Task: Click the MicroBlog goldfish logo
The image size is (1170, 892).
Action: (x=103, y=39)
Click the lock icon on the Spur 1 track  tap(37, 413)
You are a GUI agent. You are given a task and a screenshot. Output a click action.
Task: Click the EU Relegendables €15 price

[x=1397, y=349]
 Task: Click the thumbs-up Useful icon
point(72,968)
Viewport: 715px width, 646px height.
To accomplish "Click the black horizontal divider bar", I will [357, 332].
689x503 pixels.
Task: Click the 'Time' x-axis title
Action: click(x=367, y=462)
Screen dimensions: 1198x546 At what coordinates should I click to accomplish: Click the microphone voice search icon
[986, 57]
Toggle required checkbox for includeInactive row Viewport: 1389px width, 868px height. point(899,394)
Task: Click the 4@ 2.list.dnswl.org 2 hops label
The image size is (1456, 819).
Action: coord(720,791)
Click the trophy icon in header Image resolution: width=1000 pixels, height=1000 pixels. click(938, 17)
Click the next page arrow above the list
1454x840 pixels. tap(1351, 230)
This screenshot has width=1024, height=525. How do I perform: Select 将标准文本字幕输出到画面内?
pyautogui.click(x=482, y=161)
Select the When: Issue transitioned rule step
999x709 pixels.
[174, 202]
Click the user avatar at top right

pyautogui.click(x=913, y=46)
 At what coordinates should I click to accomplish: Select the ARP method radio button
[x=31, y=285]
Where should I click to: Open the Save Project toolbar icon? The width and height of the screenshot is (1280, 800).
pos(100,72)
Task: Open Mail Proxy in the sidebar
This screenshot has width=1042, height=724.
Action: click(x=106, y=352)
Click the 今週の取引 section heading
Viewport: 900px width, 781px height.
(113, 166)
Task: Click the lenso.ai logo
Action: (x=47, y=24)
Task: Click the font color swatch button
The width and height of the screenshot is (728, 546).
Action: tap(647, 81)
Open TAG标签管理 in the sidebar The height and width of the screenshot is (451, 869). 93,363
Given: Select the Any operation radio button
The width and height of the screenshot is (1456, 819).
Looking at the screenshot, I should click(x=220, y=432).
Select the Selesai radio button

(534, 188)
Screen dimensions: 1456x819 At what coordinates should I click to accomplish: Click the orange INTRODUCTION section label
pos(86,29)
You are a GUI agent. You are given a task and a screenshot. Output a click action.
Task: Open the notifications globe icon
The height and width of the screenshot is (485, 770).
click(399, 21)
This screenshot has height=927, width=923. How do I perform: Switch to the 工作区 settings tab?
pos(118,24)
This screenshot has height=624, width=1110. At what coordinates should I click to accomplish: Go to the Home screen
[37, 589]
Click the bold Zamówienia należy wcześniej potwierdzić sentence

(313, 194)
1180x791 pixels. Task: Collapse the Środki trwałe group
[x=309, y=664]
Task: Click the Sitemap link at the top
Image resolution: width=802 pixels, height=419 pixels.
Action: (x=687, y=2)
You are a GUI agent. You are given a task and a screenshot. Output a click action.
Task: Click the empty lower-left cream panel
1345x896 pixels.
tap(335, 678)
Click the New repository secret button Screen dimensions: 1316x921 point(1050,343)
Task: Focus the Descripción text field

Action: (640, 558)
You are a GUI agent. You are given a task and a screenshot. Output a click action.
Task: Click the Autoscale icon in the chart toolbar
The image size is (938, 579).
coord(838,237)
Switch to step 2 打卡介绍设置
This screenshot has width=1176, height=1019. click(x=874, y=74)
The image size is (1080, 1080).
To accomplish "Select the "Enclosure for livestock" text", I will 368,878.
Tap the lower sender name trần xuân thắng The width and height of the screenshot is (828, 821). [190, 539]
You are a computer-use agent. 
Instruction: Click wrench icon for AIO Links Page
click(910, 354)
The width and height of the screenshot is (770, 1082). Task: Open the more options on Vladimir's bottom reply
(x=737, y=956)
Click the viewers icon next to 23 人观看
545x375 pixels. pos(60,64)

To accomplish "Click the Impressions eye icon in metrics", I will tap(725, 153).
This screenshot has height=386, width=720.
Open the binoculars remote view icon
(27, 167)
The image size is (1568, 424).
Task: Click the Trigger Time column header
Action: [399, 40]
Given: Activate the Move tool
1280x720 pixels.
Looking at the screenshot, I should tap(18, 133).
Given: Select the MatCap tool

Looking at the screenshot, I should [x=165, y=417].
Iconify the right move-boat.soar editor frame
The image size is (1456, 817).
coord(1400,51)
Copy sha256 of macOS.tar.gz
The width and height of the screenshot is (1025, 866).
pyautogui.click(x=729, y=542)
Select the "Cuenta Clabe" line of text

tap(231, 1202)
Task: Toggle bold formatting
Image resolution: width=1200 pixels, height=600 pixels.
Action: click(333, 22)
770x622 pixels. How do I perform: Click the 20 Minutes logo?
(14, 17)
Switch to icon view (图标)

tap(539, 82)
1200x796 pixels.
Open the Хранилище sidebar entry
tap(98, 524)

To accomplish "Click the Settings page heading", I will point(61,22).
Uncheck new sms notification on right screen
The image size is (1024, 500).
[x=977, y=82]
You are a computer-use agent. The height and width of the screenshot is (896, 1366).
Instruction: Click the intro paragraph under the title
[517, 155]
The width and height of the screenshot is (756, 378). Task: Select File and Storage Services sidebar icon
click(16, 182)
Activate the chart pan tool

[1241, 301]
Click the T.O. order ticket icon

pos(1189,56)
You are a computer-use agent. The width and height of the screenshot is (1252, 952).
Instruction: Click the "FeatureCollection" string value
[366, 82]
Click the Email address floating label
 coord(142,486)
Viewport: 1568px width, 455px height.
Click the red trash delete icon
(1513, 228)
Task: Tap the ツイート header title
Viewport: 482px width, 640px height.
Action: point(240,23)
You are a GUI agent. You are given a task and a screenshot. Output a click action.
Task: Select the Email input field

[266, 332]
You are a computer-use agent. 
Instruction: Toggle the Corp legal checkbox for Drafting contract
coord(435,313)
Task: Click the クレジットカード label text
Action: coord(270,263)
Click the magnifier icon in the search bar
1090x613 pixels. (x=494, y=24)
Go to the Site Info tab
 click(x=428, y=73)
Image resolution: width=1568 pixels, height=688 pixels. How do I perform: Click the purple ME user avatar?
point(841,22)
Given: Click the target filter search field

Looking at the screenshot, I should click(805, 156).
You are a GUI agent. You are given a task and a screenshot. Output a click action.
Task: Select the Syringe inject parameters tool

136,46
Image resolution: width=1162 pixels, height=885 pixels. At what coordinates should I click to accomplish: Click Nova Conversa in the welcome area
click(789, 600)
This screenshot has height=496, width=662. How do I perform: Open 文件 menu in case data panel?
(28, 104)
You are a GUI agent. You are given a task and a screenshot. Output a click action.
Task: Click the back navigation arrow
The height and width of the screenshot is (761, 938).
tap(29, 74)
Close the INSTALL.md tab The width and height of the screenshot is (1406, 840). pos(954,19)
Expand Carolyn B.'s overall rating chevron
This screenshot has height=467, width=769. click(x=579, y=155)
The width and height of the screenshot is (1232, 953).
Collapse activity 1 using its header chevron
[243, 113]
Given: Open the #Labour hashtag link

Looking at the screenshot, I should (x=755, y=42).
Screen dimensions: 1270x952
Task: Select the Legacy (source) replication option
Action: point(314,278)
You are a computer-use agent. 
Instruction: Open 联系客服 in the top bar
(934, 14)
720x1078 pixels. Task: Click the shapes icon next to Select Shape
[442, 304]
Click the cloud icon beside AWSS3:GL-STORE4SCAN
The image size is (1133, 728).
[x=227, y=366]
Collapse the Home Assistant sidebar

====

Put every line of the material above into a Markdown table with the columns Row and Line, numbering the lines in order. Leave out the blank lines.

- THE SOLUTION
| Row | Line |
|---|---|
| 1 | Task: Click the MicroBlog goldfish logo |
| 2 | The image size is (1170, 892). |
| 3 | Action: (x=103, y=39) |
| 4 | Click the lock icon on the Spur 1 track  tap(37, 413) |
| 5 | You are a GUI agent. You are given a task and a screenshot. Output a click action. |
| 6 | Task: Click the EU Relegendables €15 price |
| 7 | [x=1397, y=349] |
| 8 |  Task: Click the thumbs-up Useful icon |
| 9 | point(72,968) |
| 10 | Viewport: 715px width, 646px height. |
| 11 | To accomplish "Click the black horizontal divider bar", I will [357, 332]. |
| 12 | 689x503 pixels. |
| 13 | Task: Click the 'Time' x-axis title |
| 14 | Action: click(x=367, y=462) |
| 15 | Screen dimensions: 1198x546 At what coordinates should I click to accomplish: Click the microphone voice search icon |
| 16 | [986, 57] |
| 17 | Toggle required checkbox for includeInactive row Viewport: 1389px width, 868px height. point(899,394) |
| 18 | Task: Click the 4@ 2.list.dnswl.org 2 hops label |
| 19 | The image size is (1456, 819). |
| 20 | Action: coord(720,791) |
| 21 | Click the trophy icon in header Image resolution: width=1000 pixels, height=1000 pixels. click(938, 17) |
| 22 | Click the next page arrow above the list |
| 23 | 1454x840 pixels. tap(1351, 230) |
| 24 | This screenshot has width=1024, height=525. How do I perform: Select 将标准文本字幕输出到画面内? |
| 25 | pyautogui.click(x=482, y=161) |
| 26 | Select the When: Issue transitioned rule step |
| 27 | 999x709 pixels. |
| 28 | [174, 202] |
| 29 | Click the user avatar at top right |
| 30 | pyautogui.click(x=913, y=46) |
| 31 |  At what coordinates should I click to accomplish: Select the ARP method radio button |
| 32 | [x=31, y=285] |
| 33 | Where should I click to: Open the Save Project toolbar icon? The width and height of the screenshot is (1280, 800). |
| 34 | pos(100,72) |
| 35 | Task: Open Mail Proxy in the sidebar |
| 36 | This screenshot has width=1042, height=724. |
| 37 | Action: click(x=106, y=352) |
| 38 | Click the 今週の取引 section heading |
| 39 | Viewport: 900px width, 781px height. |
| 40 | (113, 166) |
| 41 | Task: Click the lenso.ai logo |
| 42 | Action: (x=47, y=24) |
| 43 | Task: Click the font color swatch button |
| 44 | The width and height of the screenshot is (728, 546). |
| 45 | Action: tap(647, 81) |
| 46 | Open TAG标签管理 in the sidebar The height and width of the screenshot is (451, 869). 93,363 |
| 47 | Given: Select the Any operation radio button |
| 48 | The width and height of the screenshot is (1456, 819). |
| 49 | Looking at the screenshot, I should click(x=220, y=432). |
| 50 | Select the Selesai radio button |
| 51 | (534, 188) |
| 52 | Screen dimensions: 1456x819 At what coordinates should I click to accomplish: Click the orange INTRODUCTION section label |
| 53 | pos(86,29) |
| 54 | You are a GUI agent. You are given a task and a screenshot. Output a click action. |
| 55 | Task: Open the notifications globe icon |
| 56 | The height and width of the screenshot is (485, 770). |
| 57 | click(399, 21) |
| 58 | This screenshot has height=927, width=923. How do I perform: Switch to the 工作区 settings tab? |
| 59 | pos(118,24) |
| 60 | This screenshot has height=624, width=1110. At what coordinates should I click to accomplish: Go to the Home screen |
| 61 | [37, 589] |
| 62 | Click the bold Zamówienia należy wcześniej potwierdzić sentence |
| 63 | (313, 194) |
| 64 | 1180x791 pixels. Task: Collapse the Środki trwałe group |
| 65 | [x=309, y=664] |
| 66 | Task: Click the Sitemap link at the top |
| 67 | Image resolution: width=802 pixels, height=419 pixels. |
| 68 | Action: (x=687, y=2) |
| 69 | You are a GUI agent. You are given a task and a screenshot. Output a click action. |
| 70 | Task: Click the empty lower-left cream panel |
| 71 | 1345x896 pixels. |
| 72 | tap(335, 678) |
| 73 | Click the New repository secret button Screen dimensions: 1316x921 point(1050,343) |
| 74 | Task: Focus the Descripción text field |
| 75 | Action: (640, 558) |
| 76 | You are a GUI agent. You are given a task and a screenshot. Output a click action. |
| 77 | Task: Click the Autoscale icon in the chart toolbar |
| 78 | The image size is (938, 579). |
| 79 | coord(838,237) |
| 80 | Switch to step 2 打卡介绍设置 |
| 81 | This screenshot has width=1176, height=1019. click(x=874, y=74) |
| 82 | The image size is (1080, 1080). |
| 83 | To accomplish "Select the "Enclosure for livestock" text", I will 368,878. |
| 84 | Tap the lower sender name trần xuân thắng The width and height of the screenshot is (828, 821). [190, 539] |
| 85 | You are a computer-use agent.  |
| 86 | Instruction: Click wrench icon for AIO Links Page |
| 87 | click(910, 354) |
| 88 | The width and height of the screenshot is (770, 1082). Task: Open the more options on Vladimir's bottom reply |
| 89 | (x=737, y=956) |
| 90 | Click the viewers icon next to 23 人观看 |
| 91 | 545x375 pixels. pos(60,64) |
| 92 | To accomplish "Click the Impressions eye icon in metrics", I will tap(725, 153). |
| 93 | This screenshot has height=386, width=720. |
| 94 | Open the binoculars remote view icon |
| 95 | (27, 167) |
| 96 | The image size is (1568, 424). |
| 97 | Task: Click the Trigger Time column header |
| 98 | Action: [399, 40] |
| 99 | Given: Activate the Move tool |
| 100 | 1280x720 pixels. |
| 101 | Looking at the screenshot, I should tap(18, 133). |
| 102 | Given: Select the MatCap tool |
| 103 | Looking at the screenshot, I should [x=165, y=417]. |
| 104 | Iconify the right move-boat.soar editor frame |
| 105 | The image size is (1456, 817). |
| 106 | coord(1400,51) |
| 107 | Copy sha256 of macOS.tar.gz |
| 108 | The width and height of the screenshot is (1025, 866). |
| 109 | pyautogui.click(x=729, y=542) |
| 110 | Select the "Cuenta Clabe" line of text |
| 111 | tap(231, 1202) |
| 112 | Task: Toggle bold formatting |
| 113 | Image resolution: width=1200 pixels, height=600 pixels. |
| 114 | Action: click(333, 22) |
| 115 | 770x622 pixels. How do I perform: Click the 20 Minutes logo? |
| 116 | (14, 17) |
| 117 | Switch to icon view (图标) |
| 118 | tap(539, 82) |
| 119 | 1200x796 pixels. |
| 120 | Open the Хранилище sidebar entry |
| 121 | tap(98, 524) |
| 122 | To accomplish "Click the Settings page heading", I will point(61,22). |
| 123 | Uncheck new sms notification on right screen |
| 124 | The image size is (1024, 500). |
| 125 | [x=977, y=82] |
| 126 | You are a computer-use agent. The height and width of the screenshot is (896, 1366). |
| 127 | Instruction: Click the intro paragraph under the title |
| 128 | [517, 155] |
| 129 | The width and height of the screenshot is (756, 378). Task: Select File and Storage Services sidebar icon |
| 130 | click(16, 182) |
| 131 | Activate the chart pan tool |
| 132 | [1241, 301] |
| 133 | Click the T.O. order ticket icon |
| 134 | pos(1189,56) |
| 135 | You are a computer-use agent. The width and height of the screenshot is (1252, 952). |
| 136 | Instruction: Click the "FeatureCollection" string value |
| 137 | [366, 82] |
| 138 | Click the Email address floating label |
| 139 |  coord(142,486) |
| 140 | Viewport: 1568px width, 455px height. |
| 141 | Click the red trash delete icon |
| 142 | (1513, 228) |
| 143 | Task: Tap the ツイート header title |
| 144 | Viewport: 482px width, 640px height. |
| 145 | Action: point(240,23) |
| 146 | You are a GUI agent. You are given a task and a screenshot. Output a click action. |
| 147 | Task: Select the Email input field |
| 148 | [266, 332] |
| 149 | You are a computer-use agent.  |
| 150 | Instruction: Toggle the Corp legal checkbox for Drafting contract |
| 151 | coord(435,313) |
| 152 | Task: Click the クレジットカード label text |
| 153 | Action: coord(270,263) |
| 154 | Click the magnifier icon in the search bar |
| 155 | 1090x613 pixels. (x=494, y=24) |
| 156 | Go to the Site Info tab |
| 157 |  click(x=428, y=73) |
| 158 | Image resolution: width=1568 pixels, height=688 pixels. How do I perform: Click the purple ME user avatar? |
| 159 | point(841,22) |
| 160 | Given: Click the target filter search field |
| 161 | Looking at the screenshot, I should click(805, 156). |
| 162 | You are a GUI agent. You are given a task and a screenshot. Output a click action. |
| 163 | Task: Select the Syringe inject parameters tool |
| 164 | 136,46 |
| 165 | Image resolution: width=1162 pixels, height=885 pixels. At what coordinates should I click to accomplish: Click Nova Conversa in the welcome area |
| 166 | click(789, 600) |
| 167 | This screenshot has height=496, width=662. How do I perform: Open 文件 menu in case data panel? |
| 168 | (28, 104) |
| 169 | You are a GUI agent. You are given a task and a screenshot. Output a click action. |
| 170 | Task: Click the back navigation arrow |
| 171 | The height and width of the screenshot is (761, 938). |
| 172 | tap(29, 74) |
| 173 | Close the INSTALL.md tab The width and height of the screenshot is (1406, 840). pos(954,19) |
| 174 | Expand Carolyn B.'s overall rating chevron |
| 175 | This screenshot has height=467, width=769. click(x=579, y=155) |
| 176 | The width and height of the screenshot is (1232, 953). |
| 177 | Collapse activity 1 using its header chevron |
| 178 | [243, 113] |
| 179 | Given: Open the #Labour hashtag link |
| 180 | Looking at the screenshot, I should (x=755, y=42). |
| 181 | Screen dimensions: 1270x952 |
| 182 | Task: Select the Legacy (source) replication option |
| 183 | Action: point(314,278) |
| 184 | You are a computer-use agent.  |
| 185 | Instruction: Open 联系客服 in the top bar |
| 186 | (934, 14) |
| 187 | 720x1078 pixels. Task: Click the shapes icon next to Select Shape |
| 188 | [442, 304] |
| 189 | Click the cloud icon beside AWSS3:GL-STORE4SCAN |
| 190 | The image size is (1133, 728). |
| 191 | [x=227, y=366] |
| 192 | Collapse the Home Assistant sidebar |